TechnologieLe snowboarder qui s'est égaré en forêt lundi à Verbier a pu être localisé et sauvé grâce aux indications fournies par l'application GPS de son téléphone. Un deuxième surfeur avait malheureusement été retrouvé mort.
Téléphone portable, Twitter, iPhone, Google Maps, forfait de ski mains-libres. C’est ce concentré de technologie qui, lundi dernier, a aidé les sauveteurs à retrouver un snowboarder irlandais de 29 qui s’était égaré en forêt, en dehors du domaine skiable de Verbier. Un incident dramatique, puisqu’un autre surfeur qui l’accompagnait a trouvé la mort.
Les Britanniques, tous deux âgés de 29 ans, faisaient partie d’un groupe d’entrepreneurs actifs dans le domaine des nouvelles technologies, en vacances à Verbier. Ils ont perdu leur groupe de vue en raison du brouillard, avant de s’égarer en forêt et de s’éloigner l’un de l’autre.
L’Irlandais a pu contacter ses amis par téléphone, qui lui ont indiqué le numéro des secours, le 144. «Il ne savait vraiment pas où il était et ses premières indications n’ont pas envoyé les sauveteurs au bon endroit», explique Vincent Favre, porte-parole de la police cantonale valaisanne.
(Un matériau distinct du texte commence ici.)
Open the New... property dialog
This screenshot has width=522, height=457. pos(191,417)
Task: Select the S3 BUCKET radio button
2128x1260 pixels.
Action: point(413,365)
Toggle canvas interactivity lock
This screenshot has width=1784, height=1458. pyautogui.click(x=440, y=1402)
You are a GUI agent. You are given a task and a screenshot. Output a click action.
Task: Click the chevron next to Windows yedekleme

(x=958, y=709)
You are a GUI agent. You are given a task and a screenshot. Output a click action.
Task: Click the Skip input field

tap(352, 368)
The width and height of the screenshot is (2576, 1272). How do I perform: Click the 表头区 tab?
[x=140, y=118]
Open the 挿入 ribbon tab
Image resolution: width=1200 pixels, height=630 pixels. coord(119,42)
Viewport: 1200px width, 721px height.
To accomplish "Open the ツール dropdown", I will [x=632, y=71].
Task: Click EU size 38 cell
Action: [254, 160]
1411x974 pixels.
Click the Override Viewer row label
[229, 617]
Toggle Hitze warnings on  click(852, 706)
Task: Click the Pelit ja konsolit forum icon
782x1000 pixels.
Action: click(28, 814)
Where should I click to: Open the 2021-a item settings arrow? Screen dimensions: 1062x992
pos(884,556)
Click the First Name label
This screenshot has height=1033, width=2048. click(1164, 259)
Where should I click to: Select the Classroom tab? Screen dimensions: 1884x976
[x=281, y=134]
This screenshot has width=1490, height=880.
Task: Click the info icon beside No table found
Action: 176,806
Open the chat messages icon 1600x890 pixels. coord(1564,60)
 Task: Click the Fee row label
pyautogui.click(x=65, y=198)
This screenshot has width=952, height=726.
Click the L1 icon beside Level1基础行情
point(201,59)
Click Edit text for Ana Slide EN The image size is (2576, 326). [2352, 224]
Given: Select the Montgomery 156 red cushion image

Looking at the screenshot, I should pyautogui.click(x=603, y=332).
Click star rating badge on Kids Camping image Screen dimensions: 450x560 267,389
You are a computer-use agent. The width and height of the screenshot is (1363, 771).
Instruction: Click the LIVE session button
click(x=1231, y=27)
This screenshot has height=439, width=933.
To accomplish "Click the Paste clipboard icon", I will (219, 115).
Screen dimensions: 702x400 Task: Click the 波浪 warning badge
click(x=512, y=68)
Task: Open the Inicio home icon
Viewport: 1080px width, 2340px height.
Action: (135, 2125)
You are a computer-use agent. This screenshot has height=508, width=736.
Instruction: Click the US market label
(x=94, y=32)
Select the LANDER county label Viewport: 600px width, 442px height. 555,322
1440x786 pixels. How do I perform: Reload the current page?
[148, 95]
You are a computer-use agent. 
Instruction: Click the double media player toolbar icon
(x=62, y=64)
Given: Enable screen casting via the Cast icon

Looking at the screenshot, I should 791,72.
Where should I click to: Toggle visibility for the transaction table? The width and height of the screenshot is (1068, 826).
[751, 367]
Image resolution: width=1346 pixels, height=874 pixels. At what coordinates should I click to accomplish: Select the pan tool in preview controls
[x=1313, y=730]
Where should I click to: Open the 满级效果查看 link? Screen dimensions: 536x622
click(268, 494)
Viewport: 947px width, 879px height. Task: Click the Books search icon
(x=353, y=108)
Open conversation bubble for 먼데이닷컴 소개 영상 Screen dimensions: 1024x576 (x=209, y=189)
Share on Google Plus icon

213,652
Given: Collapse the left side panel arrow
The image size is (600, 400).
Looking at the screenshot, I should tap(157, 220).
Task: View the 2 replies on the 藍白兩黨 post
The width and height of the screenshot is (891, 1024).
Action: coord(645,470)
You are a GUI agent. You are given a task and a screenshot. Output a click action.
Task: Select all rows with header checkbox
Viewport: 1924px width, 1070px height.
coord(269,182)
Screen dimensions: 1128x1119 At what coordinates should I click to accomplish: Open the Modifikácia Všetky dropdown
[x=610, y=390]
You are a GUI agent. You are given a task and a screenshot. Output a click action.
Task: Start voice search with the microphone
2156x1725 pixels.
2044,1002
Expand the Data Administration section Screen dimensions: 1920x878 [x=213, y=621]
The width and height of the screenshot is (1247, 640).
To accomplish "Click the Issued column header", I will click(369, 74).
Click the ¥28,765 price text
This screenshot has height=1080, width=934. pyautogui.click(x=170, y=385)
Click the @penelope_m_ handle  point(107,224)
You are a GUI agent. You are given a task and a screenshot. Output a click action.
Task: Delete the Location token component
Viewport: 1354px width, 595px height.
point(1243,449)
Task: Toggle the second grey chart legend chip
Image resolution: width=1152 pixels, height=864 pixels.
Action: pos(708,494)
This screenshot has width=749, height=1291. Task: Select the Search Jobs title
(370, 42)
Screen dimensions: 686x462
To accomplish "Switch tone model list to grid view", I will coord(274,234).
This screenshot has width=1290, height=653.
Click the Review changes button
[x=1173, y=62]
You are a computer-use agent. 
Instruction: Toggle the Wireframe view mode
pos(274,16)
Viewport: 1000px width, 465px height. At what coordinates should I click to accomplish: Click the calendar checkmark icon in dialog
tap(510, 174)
L’homme s’est alors servi de l’application Google Maps, installée sur son iPhone, pour envoyer ses coordonnées GPS aux secours, détaille le journal anglais The Guardian sur son site internet guardian.co.uk. «Ces coordonnées n’étaient pas très précises, à 500 mètres près, mais les sauveteurs sont tombés sur des traces qui ont permis de localiser le snowboarder.» Le système mains-libres de l’abonnement de ski a aussi aidé les secours, en permettant de localiser son dernier passage à une installation des remontées mécaniques.
Le réseau Twitter a pour sa part permis de retrouver le numéro de portable du deuxième surfeur, malheureusement décédé lorsqu’il a été retrouvé. Les membres du groupe, qui ne connaissaient pas son numéro ont posté un message sur Twitter. Une heure plus tard, grâce au fonctionnement «viral» de Twitter, le numéro en question avait été déniché et transmis aux secours, rapporte le Guardian. Trop tard pour l’infortuné sportif. Mais pour le quotidien anglais, cet événement met en évidence les possibilités offertes par ces nouvelles technologies. Soit pour venir en aide à des personnes en cas d’urgence, soit pour les avertir d’un danger. Le site social de «microblogging» a par exemple servi à suivre le parcours d’ouragans ou d’incendies aux États-Unis, grâce aux observations transmises en temps réel par les abonnés à ce service gratuit.